The hero/ine finds him/herself the target of a witch cult conspiracy, and everyone including those he/she thought he/she could trust is one of them

Name Space:
Page Type:
  • Bay Coven
  • Black Candles
  • The Devil's Rain
  • The Initiation of Sarah
  • Paranormal Activity 3
  • Rosemary's Baby: trope namer
  • Satan's School for Girls
  • Spellbinder
  • The Wicker Man: Technically, they're Druids, not witches per se, but they're still part of a pagan cult conspiracy.

Live Action TV
  • K-9 and Company
Community Feedback Replies: 24
  • September 3, 2012
    This seems similarish but perhaps different than Flock Of Wolves.
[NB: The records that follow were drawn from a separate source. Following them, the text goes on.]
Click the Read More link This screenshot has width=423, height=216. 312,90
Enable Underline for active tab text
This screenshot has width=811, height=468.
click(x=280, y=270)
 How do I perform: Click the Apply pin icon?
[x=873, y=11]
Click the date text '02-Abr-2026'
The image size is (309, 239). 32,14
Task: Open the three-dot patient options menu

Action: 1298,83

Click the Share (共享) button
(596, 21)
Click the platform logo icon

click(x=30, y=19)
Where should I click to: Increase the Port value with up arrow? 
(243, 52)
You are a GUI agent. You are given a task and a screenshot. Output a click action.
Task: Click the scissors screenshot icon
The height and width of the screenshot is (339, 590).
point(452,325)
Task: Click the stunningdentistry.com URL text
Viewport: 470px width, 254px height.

    • As I understand it, in Nathaniel Hawthorne's story Young Goodman Brown, Brown goes off at the beginning of the story to make a Deal With The Devil (it's not clear how much he was conscious of this), and is mostly held back by the thought of being a disgrace to his Puritan community. As the story progresses, Satan lets him know that not only had his ancestors sold their souls, but at present, he and his wife were the only people in town that hadn't made a Deal With The Devil (several respected women are actually witches).
  • September 4, 2012
    The Deal With The Devil trope is specifically about Faustian deals. What I'm talking about is not the same thing. The point of my proposed trope is that everyone is part of a cult conspiracy against the main character.
  • September 4, 2012
    So this is Everybody Did It in a pagan cult Masquerade setting?
  • September 4, 2012
    I don't recall him intending to make a deal with the devil. But I do remember his wife "Faith" begging him not to go, and she's all in pink and sorta virginal-acting.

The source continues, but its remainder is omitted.